Issuers of reloadable prepaid debit cards are going after the "banked" crowd.

As competition intensifies, issuers are beefing up card features and looking to expand their distribution through new retail channels, including certain niches of consumers that may have well-entrenched banking relationships.

In one of the latest such endeavors, American Express Co. on March 21 announced a partnership with Office Depot to roll out the office supply chain's first prepaid card at a selection of its 1,100 stores in the coming months.

Amex introduced its low-cost prepaid card last November (see story).  A temporary one-time card load is $4.95 in Office Depot stores; customers may order a permanent, reloadable card online.

The goal with Office Depot is to target "small businesses or families looking to manage their day-to-day finances," including "those who use cash, debit and checks to manage their money and those who don’t use credit products," an Amex spokesperson told PaymentsSource via email.

While the target customer presents a complex picture of an entrepreneur or small-business owner on relatively solid financial footing, that customer may have specific reasons to want to control its spending in certain categories, Madeline Aufseeser, a senior analyst with Aite Group, tells PaymentsSource.

"Our research indicates many reloadable prepaid card customers have more financial relationships than some people think," she says. "And while they may have above-average income, too, they want to use prepaid cards to control and manage spending in different categories."

Examples include segregating business or household spending by restricting certain funds to prepaid cards and providing family members or employees with reloadable prepaid cards, she says.

Amex's move also underscores its goal of expanding its prepaid cards into new retail channels. Amex in November announced a deal to distribute a similar card, the American Express for Target prepaid card (see story).
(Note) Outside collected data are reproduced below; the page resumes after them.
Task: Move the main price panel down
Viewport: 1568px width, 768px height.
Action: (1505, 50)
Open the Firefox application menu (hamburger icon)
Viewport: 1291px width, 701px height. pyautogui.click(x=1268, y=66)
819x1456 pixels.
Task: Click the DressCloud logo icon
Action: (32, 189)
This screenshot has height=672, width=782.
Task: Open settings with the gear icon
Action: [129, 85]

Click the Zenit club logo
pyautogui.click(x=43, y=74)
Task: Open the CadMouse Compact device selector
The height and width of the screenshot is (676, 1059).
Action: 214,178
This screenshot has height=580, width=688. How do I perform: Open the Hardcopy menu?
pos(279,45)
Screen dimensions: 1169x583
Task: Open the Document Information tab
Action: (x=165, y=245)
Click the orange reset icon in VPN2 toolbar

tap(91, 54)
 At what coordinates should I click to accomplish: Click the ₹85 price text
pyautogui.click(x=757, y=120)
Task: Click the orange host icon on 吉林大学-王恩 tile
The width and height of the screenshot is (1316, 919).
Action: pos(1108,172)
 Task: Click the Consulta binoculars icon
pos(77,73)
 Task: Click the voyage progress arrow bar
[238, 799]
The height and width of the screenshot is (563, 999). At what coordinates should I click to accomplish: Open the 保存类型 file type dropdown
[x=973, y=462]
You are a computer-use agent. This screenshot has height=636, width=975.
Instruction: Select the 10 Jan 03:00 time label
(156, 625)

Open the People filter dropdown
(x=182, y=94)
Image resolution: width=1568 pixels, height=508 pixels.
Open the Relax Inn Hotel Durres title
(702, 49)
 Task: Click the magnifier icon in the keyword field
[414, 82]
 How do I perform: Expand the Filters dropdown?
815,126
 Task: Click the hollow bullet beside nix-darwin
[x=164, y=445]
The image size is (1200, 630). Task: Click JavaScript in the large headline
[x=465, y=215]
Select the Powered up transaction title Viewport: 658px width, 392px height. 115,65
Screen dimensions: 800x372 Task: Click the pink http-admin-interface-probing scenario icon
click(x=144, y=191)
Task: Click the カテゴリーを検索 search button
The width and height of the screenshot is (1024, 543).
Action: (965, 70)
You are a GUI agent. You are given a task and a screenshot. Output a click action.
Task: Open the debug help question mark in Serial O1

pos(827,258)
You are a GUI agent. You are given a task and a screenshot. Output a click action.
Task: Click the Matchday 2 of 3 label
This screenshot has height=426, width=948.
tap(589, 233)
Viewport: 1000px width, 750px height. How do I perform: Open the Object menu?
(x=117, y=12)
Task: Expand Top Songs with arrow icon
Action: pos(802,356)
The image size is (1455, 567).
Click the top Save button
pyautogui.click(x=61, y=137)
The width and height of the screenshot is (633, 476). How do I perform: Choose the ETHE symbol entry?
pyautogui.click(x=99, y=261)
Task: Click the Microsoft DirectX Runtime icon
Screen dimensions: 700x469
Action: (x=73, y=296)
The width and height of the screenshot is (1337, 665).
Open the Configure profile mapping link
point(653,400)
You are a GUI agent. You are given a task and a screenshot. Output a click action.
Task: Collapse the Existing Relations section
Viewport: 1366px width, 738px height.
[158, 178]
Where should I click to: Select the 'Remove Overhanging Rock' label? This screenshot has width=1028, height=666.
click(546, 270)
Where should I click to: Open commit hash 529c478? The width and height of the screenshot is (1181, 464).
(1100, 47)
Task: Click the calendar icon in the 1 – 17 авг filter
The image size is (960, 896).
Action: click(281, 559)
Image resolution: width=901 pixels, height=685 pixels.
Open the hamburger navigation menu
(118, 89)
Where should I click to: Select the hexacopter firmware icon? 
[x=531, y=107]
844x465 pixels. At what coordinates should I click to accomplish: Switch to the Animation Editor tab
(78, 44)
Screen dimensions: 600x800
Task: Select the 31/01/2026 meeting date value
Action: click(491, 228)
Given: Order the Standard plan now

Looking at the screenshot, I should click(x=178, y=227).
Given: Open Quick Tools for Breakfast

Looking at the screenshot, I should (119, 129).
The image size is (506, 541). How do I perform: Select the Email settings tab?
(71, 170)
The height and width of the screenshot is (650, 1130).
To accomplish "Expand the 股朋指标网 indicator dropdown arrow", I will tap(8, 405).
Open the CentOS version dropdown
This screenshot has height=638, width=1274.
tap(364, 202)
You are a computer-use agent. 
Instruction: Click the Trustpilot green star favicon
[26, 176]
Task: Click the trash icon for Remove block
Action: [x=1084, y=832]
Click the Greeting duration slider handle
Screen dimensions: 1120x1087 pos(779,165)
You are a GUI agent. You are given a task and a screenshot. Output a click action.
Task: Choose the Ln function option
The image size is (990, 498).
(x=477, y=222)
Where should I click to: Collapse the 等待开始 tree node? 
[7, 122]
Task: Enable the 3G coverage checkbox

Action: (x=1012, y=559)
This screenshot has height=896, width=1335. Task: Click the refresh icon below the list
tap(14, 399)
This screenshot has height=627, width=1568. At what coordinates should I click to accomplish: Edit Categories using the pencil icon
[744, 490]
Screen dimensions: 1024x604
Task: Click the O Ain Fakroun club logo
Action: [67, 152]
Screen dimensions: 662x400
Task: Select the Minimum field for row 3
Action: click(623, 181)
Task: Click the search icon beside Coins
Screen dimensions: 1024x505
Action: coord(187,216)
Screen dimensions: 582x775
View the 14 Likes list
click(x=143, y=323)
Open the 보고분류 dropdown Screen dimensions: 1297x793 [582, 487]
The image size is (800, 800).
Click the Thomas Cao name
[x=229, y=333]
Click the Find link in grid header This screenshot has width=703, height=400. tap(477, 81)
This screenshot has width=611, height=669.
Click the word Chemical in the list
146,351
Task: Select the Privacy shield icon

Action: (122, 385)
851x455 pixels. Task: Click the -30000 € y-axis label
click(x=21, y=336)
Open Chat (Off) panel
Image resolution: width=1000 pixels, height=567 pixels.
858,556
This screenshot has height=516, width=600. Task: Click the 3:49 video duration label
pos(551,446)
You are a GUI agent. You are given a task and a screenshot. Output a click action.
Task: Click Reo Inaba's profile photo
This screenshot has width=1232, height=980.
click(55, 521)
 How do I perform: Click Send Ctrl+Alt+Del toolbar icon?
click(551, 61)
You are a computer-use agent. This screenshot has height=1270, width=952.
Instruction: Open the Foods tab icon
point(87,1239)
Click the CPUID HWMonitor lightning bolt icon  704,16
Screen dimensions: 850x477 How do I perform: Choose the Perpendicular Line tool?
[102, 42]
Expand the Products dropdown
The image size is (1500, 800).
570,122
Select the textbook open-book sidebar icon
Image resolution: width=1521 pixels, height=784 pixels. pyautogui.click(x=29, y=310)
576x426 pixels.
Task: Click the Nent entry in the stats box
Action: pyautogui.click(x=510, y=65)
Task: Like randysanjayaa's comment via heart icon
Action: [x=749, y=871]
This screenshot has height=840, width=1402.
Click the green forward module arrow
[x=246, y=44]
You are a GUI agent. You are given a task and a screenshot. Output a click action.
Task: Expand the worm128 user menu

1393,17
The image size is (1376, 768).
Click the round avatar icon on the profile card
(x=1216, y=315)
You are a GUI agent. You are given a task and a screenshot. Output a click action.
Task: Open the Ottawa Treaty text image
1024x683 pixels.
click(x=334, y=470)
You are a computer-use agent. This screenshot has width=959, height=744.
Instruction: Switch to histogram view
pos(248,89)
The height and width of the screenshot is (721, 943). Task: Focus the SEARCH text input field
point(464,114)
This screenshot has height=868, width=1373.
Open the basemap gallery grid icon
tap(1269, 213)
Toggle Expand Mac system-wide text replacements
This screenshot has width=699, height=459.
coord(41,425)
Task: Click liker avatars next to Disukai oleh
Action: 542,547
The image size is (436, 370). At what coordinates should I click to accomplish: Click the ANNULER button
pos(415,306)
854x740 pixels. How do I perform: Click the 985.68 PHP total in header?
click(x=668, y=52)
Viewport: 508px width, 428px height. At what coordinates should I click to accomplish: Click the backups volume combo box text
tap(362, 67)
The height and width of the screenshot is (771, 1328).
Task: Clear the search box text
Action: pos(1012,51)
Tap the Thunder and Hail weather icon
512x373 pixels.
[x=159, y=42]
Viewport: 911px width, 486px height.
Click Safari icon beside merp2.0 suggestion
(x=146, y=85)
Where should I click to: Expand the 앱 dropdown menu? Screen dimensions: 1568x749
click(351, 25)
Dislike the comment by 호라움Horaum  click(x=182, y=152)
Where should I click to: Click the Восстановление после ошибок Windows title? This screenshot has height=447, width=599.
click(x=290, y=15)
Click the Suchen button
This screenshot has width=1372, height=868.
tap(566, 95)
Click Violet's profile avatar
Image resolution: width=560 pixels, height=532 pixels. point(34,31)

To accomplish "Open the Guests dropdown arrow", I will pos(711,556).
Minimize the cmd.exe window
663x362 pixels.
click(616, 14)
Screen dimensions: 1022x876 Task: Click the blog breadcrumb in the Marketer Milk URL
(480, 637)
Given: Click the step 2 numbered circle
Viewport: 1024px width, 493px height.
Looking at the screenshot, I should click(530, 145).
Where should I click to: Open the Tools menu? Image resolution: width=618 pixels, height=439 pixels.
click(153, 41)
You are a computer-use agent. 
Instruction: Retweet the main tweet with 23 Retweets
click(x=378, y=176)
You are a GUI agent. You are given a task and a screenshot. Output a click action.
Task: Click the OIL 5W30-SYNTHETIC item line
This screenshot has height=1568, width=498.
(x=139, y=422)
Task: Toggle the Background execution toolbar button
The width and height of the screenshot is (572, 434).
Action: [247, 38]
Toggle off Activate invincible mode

The card brand is working on additional distribution deals with specialty and mass-market retailers, the Amex spokesperson says.

"Most of the bigger prepaid card programs until recently had only a single-thread distribution strategy, whether it was online or through Walmart or convenience stores. But that is changing," Aufseeser says.

Examples include NetSpend Corp. expanding its distribution from many smaller, independent distributors into 7-Eleven Co. stores (see story). A growing number of supermarket chains also are beginning to carry a broader range of prepaid cards, Aufseeser says.

Exclusive deals with retailers to distribute specific prepaid card brands are unlikely to emerge, Aufseeser says.

"Like gift cards, prepaid reloadable cards are expanding through diverse retail channels, but there is still a lot of room for growth," she says.

As prepaid cards expand into mainstream retail outlets, they may find new audiences, Aufseeser says.

In an online survey of 250 reloadable prepaid debit customers Aite conducted during the first quarter of 2011, 86% said they had a checking account, 80% said they had a bank debit card, and 61% said they had a credit card.

Some 67% of prepaid cardholders said they used their card most frequently for spending, according to Aite.

Amex also on March 21 announced expanded features for its prepaid cards.

Cardholders now may withdraw up to $400 per day from ATMs and may load funds into card accounts using the Vanilla Reload Network by InComm, in addition to MoneyPak.

Cardholders also may load up to $5,000 monthly into the card accounts from paychecks via direct deposit at no charge.